# Netherlands - how to understand the clock reset and expiring passports



## ByronCoet (2 mo ago)

Hi,

My goal is get my Dutch passport and nationality again
From what I have read I have not lost my nationality, but its confusing with the 13 / 10 year clock resets.

Background

My mother is Dutch with a Dutch passport and citizenship. Please note she has passed away.
She arranged a Dutch passport for me when I was younger which expired.

I would like to enquire on the best and shortest path to acquiring my Dutch passport and Dutch citizenship?
My old Dutch passport was issued on the 14th December 1987 and expired on the 14th December 1992.

I lived in the EU from 3rd Oct 2004 until 9 June 2009 (4.5 years)
I then left to live in Australia
I then returned to the UK 13 Nov 2010 and left 7 Oct 2012 (1.9 years )

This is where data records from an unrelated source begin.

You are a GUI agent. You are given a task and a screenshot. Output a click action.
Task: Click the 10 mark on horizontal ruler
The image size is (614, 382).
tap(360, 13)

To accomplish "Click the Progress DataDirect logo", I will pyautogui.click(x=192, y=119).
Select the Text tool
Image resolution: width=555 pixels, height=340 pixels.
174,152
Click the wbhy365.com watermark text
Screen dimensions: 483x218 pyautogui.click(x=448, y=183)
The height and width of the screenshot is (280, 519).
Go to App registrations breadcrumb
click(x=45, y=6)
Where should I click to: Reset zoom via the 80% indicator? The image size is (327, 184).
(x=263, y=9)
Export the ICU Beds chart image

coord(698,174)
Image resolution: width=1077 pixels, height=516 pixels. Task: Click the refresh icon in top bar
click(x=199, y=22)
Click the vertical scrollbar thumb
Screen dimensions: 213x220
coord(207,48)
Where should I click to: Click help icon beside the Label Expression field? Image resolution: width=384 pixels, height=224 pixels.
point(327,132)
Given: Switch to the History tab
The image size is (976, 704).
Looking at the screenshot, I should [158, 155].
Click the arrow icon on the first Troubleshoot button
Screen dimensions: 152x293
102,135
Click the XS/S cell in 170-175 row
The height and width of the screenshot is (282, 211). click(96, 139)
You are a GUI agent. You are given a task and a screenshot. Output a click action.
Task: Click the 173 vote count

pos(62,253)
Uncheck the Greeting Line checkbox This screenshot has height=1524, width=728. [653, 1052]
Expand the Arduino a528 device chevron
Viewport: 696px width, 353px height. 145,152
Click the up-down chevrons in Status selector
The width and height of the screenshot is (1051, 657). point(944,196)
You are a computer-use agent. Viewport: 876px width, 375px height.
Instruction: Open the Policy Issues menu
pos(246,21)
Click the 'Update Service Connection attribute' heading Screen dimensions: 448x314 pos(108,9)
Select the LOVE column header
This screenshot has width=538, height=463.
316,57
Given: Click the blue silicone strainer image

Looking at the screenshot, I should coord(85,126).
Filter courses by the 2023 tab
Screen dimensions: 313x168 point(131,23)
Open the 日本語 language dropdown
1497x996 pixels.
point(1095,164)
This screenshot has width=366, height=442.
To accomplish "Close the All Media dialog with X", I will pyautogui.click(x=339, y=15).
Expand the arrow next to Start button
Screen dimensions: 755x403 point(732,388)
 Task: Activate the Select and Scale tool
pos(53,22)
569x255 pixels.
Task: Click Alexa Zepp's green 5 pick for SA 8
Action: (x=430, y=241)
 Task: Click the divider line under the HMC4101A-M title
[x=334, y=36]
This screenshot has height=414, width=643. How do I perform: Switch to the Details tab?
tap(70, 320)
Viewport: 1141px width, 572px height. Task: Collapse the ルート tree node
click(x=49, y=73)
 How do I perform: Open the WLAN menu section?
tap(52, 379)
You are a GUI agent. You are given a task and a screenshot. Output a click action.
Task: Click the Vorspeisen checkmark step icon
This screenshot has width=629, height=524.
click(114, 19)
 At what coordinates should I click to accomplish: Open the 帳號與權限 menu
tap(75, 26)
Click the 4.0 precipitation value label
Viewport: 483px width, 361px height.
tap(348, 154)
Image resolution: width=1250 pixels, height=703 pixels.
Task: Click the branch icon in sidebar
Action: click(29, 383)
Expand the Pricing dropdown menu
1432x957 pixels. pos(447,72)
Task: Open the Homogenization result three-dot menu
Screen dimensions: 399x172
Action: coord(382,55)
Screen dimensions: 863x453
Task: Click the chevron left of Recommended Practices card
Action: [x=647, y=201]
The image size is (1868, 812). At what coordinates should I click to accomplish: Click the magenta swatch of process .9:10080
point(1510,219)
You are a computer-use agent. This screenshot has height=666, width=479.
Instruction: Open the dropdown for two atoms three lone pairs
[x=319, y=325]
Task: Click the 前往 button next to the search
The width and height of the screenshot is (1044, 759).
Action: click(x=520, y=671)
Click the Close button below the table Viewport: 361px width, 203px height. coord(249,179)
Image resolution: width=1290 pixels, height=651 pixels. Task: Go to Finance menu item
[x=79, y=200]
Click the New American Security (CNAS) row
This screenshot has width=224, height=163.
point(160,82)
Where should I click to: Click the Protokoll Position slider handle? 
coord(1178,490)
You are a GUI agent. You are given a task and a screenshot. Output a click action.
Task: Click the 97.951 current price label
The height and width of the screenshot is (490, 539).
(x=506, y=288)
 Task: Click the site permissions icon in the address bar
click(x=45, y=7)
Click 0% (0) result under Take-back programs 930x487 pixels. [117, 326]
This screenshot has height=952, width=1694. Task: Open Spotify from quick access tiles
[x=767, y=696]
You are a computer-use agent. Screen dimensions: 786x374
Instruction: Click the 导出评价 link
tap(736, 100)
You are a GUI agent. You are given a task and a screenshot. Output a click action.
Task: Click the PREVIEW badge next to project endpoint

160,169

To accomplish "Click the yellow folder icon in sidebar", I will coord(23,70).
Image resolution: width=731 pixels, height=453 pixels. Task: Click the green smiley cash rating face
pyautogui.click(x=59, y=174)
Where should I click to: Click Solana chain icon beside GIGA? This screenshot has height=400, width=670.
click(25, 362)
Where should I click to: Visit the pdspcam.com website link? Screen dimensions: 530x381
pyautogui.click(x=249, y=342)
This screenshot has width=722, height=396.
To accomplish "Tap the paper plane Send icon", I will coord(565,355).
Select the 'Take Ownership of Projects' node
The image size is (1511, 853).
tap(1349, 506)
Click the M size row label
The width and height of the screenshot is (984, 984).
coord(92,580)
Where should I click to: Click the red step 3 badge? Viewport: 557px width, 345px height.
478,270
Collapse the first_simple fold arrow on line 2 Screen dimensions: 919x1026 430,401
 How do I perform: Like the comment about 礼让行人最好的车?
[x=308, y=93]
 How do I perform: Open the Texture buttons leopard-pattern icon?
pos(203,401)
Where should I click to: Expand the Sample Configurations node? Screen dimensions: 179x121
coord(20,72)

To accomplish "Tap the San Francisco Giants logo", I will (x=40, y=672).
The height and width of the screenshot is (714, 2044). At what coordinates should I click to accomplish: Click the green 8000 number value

I was born on the 6th July 1965.
I was born in South Africa and hold South African nationality.

Am I still a Dutch national and can I immediately apply for my Dutch passport again?


----------



## Crawford (Jan 23, 2011)

One usually does not lose one's citizenship even if one's passport expires. Once a citizen, always a citizen (unless one has to give it up to acquire a different citizenship)

What passport did you use to live in the UK and Australia? South African?


----------



## Crawford (Jan 23, 2011)

*Search Results*
*Featured snippet from the web*
*South Africa has allowed dual nationality since 1994 with restrictions*. Persons who acquire another nationality must apply for permission to be dual nationals before they acquire another nationality. Minor children, under the age of eighteen are also required to apply for an exemption if they hold dual nationality.

*South African nationality law - Wikipedia*


----------